Who is the best writer of 2009? Warren Ellis? Garth Ennis? Tony Lee? Can you even compare them, or is it like trying to judge apples against oranges? And if it is, how the hell do you make a judgement? Come to think of it, even if you can compare one writer with another what criteria do you use? What if there’s a really great writer, whose storytelling has the power to move you to tears writing in a genre you can’t stand?
You might actually hate their comics, but would that make them any less of a writer? Is it possible to separate the writer from the work? Is it any easier to separate an artist’s work from the content of the images? I kinda think that I know the work I like when I see it, regardless of what the picture is of – but then I don’t really know much about art…
And while we’re on the subject of art – who gets the credit anyway? I’ve seen examples of how a good inker can make a mediocre artist look good, while a bad one can make a great artist look dire. And then there are colourists. At the “Who watched the Watchmen?” talk at Bristol this year I gained an insight into the input John Higgins had on Dave Gibbons’ work on that iconic project. Don’t get me wrong – the uncoloured work was awesome, but the coloured work contained even more layers of sublety.
The more I think about it, the more I realise that doing the whole awards thing properly takes expertise I just don’t have. Knowledge I don’t have either, come to think of it.
I mean, whatever my wife may occasionally suspect, I actually don’t buy every comic that gets published. So I need you. I need nominations. If you read something you think is exceptional, I need to know about it. Drop me an e-mail, or swing by the thread on the message board. If you’re a creator type, then you’re welcome to use this to plug your own stuff, although I’d prefer it if you were honest about it. You won’t be able to “ballot stuff” because there won’t be a ballot******.
I’d also like a few suggestions as to awards categories. Stuff like “Best Comic” and “Best Writer” are no-brainers, but is there an area of comic endeavour you think remains unrewarded? If there is, let me know and maybe I’ll create a Jester for them. I’d really like to make these things into a positive celebration that might actually do some people some good – but I can’t do it without you!
*And those of you who know me even a tiny little bit would not be surprised if that were to turn out to be the case…
**Some of you might not know Mitch Benn. You should. Very, very funny bloke. Google him. Better still, follow him on Twitter – he’d like that. I’m assuming everybody knows who Simon Pegg is.

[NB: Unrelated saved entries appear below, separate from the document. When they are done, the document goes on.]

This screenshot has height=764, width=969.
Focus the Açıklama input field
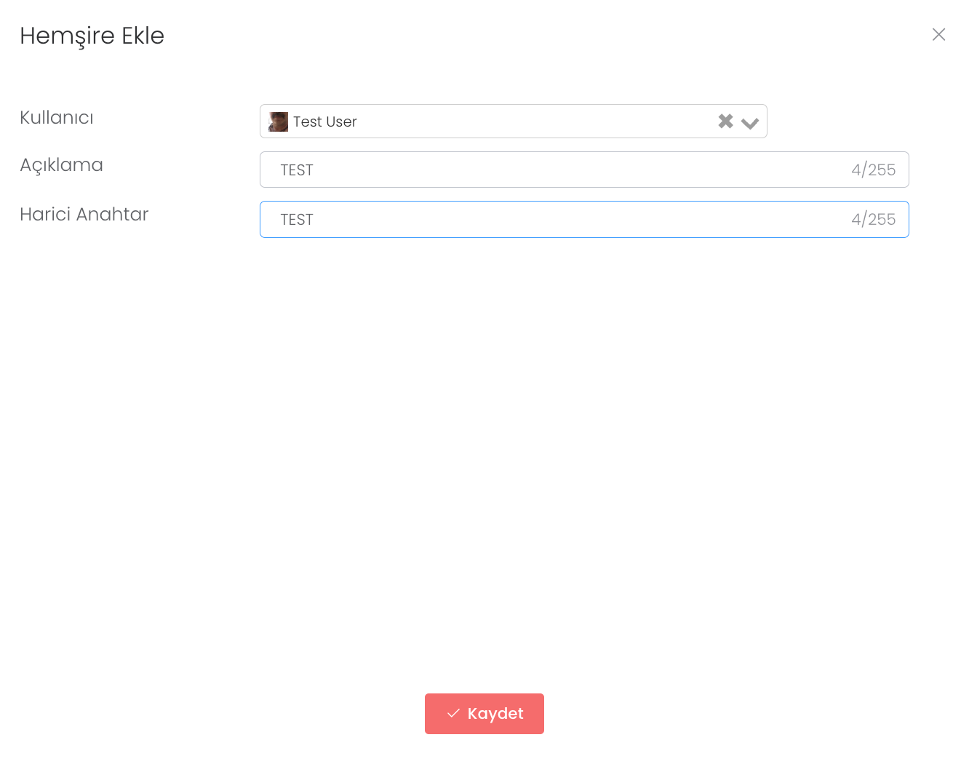click(x=567, y=170)
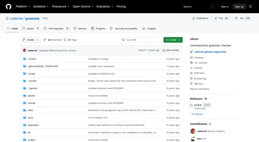Open the + 15 releases link

coord(197,114)
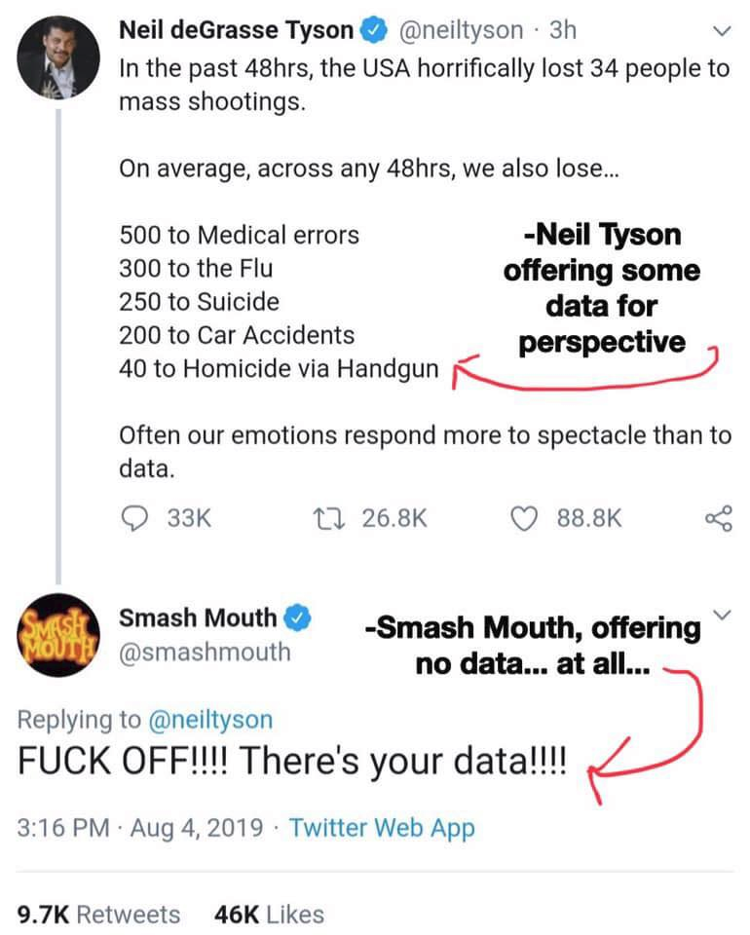The width and height of the screenshot is (750, 935).
Task: View the 46K Likes list
Action: coord(269,915)
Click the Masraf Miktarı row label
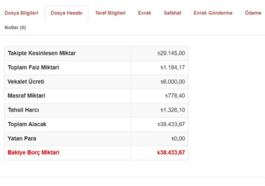The image size is (265, 186). click(x=26, y=96)
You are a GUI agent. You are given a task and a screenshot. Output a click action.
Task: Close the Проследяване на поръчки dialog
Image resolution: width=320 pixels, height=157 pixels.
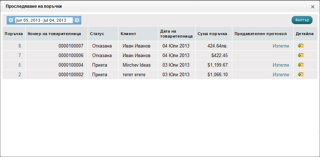click(313, 7)
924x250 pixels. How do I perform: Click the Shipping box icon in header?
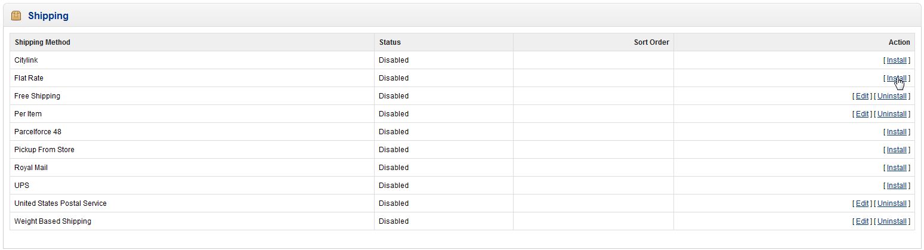point(16,16)
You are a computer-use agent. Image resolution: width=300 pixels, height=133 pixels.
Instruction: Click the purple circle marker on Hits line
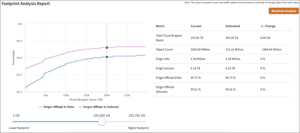click(107, 48)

If you don’t, take a look at Shaun of the Dead, Hot Fuzz, and Run, Fatboy, Run!. Then stop looking at them and watch Spaced instead. Spaced was awesome.
****although if you’re reading this you’re pretty safe to assume that my mobile internet dongle did, in the end manage to connect…*******
*****And if I spelled that wrong there are no prizes at all for telling me so. Besides, since it’s a Japanese name it’s designed to be written in a different script, so any interpretation using the Roman Alphabet can be nothing more than a matter of opinion. So there.
******Oh, come on – you didn’t think I was going to turn this place into a democracy did you?
*******Actually, it didn’t. I’m just back – this is the first thing I did when I got home.